Stored records:
-*-*-
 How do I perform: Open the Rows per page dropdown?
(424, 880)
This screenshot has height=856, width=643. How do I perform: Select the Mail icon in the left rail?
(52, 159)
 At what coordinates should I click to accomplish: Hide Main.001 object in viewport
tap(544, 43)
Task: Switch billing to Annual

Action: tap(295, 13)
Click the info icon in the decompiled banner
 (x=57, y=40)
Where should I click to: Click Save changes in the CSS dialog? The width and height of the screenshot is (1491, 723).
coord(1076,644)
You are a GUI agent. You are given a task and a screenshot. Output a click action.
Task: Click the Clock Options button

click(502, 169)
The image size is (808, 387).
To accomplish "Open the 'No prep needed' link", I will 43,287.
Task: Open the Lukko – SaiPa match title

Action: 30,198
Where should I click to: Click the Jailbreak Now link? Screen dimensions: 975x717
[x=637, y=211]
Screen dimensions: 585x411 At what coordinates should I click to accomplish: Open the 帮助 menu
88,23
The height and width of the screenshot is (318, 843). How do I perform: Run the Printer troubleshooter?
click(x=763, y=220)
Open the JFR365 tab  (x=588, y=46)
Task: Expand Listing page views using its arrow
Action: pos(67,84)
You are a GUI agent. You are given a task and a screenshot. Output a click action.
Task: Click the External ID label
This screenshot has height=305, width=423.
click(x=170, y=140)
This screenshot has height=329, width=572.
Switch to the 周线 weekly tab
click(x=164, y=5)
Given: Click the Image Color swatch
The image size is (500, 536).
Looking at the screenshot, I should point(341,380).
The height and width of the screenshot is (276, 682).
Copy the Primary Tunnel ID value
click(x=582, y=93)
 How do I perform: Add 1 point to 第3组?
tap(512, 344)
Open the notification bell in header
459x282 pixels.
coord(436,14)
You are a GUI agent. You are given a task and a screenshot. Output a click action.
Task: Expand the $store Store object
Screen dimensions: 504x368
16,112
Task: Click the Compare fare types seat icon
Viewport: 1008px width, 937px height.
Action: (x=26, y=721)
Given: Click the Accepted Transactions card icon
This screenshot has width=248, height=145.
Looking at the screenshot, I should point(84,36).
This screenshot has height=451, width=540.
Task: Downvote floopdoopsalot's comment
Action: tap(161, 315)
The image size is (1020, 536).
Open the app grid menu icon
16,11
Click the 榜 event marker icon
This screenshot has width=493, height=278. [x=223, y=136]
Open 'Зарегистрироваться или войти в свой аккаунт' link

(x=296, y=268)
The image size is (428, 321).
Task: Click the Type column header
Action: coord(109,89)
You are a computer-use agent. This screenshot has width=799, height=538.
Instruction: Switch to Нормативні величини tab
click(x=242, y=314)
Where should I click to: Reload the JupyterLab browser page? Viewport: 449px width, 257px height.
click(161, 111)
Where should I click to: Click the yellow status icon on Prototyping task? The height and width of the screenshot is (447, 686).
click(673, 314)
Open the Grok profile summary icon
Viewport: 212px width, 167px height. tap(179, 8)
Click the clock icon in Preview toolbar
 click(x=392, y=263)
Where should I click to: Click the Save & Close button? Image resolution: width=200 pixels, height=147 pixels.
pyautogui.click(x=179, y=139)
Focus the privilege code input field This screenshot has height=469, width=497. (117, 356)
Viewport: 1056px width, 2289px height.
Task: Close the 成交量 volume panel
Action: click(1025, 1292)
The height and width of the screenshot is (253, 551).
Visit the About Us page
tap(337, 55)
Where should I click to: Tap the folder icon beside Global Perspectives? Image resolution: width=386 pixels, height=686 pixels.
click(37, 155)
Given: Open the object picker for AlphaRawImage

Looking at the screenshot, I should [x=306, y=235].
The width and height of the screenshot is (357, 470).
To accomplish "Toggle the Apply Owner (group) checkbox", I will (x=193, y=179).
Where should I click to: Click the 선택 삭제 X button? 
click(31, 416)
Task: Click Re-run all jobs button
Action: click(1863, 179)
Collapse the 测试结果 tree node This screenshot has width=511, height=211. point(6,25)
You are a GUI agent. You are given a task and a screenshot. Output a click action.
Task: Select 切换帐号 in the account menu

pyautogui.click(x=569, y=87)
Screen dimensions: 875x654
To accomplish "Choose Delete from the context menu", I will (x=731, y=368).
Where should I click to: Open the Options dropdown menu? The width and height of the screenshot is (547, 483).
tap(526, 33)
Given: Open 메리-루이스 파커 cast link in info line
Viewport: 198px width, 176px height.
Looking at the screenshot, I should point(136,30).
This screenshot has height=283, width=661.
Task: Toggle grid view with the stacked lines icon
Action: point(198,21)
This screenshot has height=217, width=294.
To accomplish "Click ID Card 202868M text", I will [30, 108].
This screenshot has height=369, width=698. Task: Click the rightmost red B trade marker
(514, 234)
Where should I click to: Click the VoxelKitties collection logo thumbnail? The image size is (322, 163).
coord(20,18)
-*-*-
* _What to produce_:
Print the records above exactly as they appear.

* _Exercise output_:
 How do I perform: Open the Rows per page dropdown?
(424, 880)
This screenshot has height=856, width=643. How do I perform: Select the Mail icon in the left rail?
(52, 159)
 At what coordinates should I click to accomplish: Hide Main.001 object in viewport
tap(544, 43)
Task: Switch billing to Annual

Action: tap(295, 13)
Click the info icon in the decompiled banner
 (x=57, y=40)
Where should I click to: Click Save changes in the CSS dialog? The width and height of the screenshot is (1491, 723).
coord(1076,644)
You are a GUI agent. You are given a task and a screenshot. Output a click action.
Task: Click the Clock Options button

click(502, 169)
The image size is (808, 387).
To accomplish "Open the 'No prep needed' link", I will 43,287.
Task: Open the Lukko – SaiPa match title

Action: 30,198
Where should I click to: Click the Jailbreak Now link? Screen dimensions: 975x717
[x=637, y=211]
Screen dimensions: 585x411 At what coordinates should I click to accomplish: Open the 帮助 menu
88,23
The height and width of the screenshot is (318, 843). How do I perform: Run the Printer troubleshooter?
click(x=763, y=220)
Open the JFR365 tab  (x=588, y=46)
Task: Expand Listing page views using its arrow
Action: pos(67,84)
You are a GUI agent. You are given a task and a screenshot. Output a click action.
Task: Click the External ID label
This screenshot has height=305, width=423.
click(x=170, y=140)
This screenshot has height=329, width=572.
Switch to the 周线 weekly tab
click(x=164, y=5)
Given: Click the Image Color swatch
The image size is (500, 536).
Looking at the screenshot, I should point(341,380).
The height and width of the screenshot is (276, 682).
Copy the Primary Tunnel ID value
click(x=582, y=93)
 How do I perform: Add 1 point to 第3组?
tap(512, 344)
Open the notification bell in header
459x282 pixels.
coord(436,14)
You are a GUI agent. You are given a task and a screenshot. Output a click action.
Task: Expand the $store Store object
Screen dimensions: 504x368
16,112
Task: Click the Compare fare types seat icon
Viewport: 1008px width, 937px height.
Action: (x=26, y=721)
Given: Click the Accepted Transactions card icon
This screenshot has width=248, height=145.
Looking at the screenshot, I should point(84,36).
This screenshot has height=451, width=540.
Task: Downvote floopdoopsalot's comment
Action: tap(161, 315)
The image size is (1020, 536).
Open the app grid menu icon
16,11
Click the 榜 event marker icon
This screenshot has width=493, height=278. [x=223, y=136]
Open 'Зарегистрироваться или войти в свой аккаунт' link

(x=296, y=268)
The image size is (428, 321).
Task: Click the Type column header
Action: coord(109,89)
You are a computer-use agent. This screenshot has width=799, height=538.
Instruction: Switch to Нормативні величини tab
click(x=242, y=314)
Where should I click to: Reload the JupyterLab browser page? Viewport: 449px width, 257px height.
click(161, 111)
Where should I click to: Click the yellow status icon on Prototyping task? The height and width of the screenshot is (447, 686).
click(673, 314)
Open the Grok profile summary icon
Viewport: 212px width, 167px height. tap(179, 8)
Click the clock icon in Preview toolbar
 click(x=392, y=263)
Where should I click to: Click the Save & Close button? Image resolution: width=200 pixels, height=147 pixels.
pyautogui.click(x=179, y=139)
Focus the privilege code input field This screenshot has height=469, width=497. (117, 356)
Viewport: 1056px width, 2289px height.
Task: Close the 成交量 volume panel
Action: click(1025, 1292)
The height and width of the screenshot is (253, 551).
Visit the About Us page
tap(337, 55)
Where should I click to: Tap the folder icon beside Global Perspectives? Image resolution: width=386 pixels, height=686 pixels.
click(37, 155)
Given: Open the object picker for AlphaRawImage

Looking at the screenshot, I should [x=306, y=235].
The width and height of the screenshot is (357, 470).
To accomplish "Toggle the Apply Owner (group) checkbox", I will (x=193, y=179).
Where should I click to: Click the 선택 삭제 X button? 
click(31, 416)
Task: Click Re-run all jobs button
Action: click(1863, 179)
Collapse the 测试结果 tree node This screenshot has width=511, height=211. point(6,25)
You are a GUI agent. You are given a task and a screenshot. Output a click action.
Task: Select 切换帐号 in the account menu

pyautogui.click(x=569, y=87)
Screen dimensions: 875x654
To accomplish "Choose Delete from the context menu", I will (x=731, y=368).
Where should I click to: Open the Options dropdown menu? The width and height of the screenshot is (547, 483).
tap(526, 33)
Given: Open 메리-루이스 파커 cast link in info line
Viewport: 198px width, 176px height.
Looking at the screenshot, I should point(136,30).
This screenshot has height=283, width=661.
Task: Toggle grid view with the stacked lines icon
Action: point(198,21)
This screenshot has height=217, width=294.
To accomplish "Click ID Card 202868M text", I will [30, 108].
This screenshot has height=369, width=698. Task: Click the rightmost red B trade marker
(514, 234)
Where should I click to: Click the VoxelKitties collection logo thumbnail? The image size is (322, 163).
coord(20,18)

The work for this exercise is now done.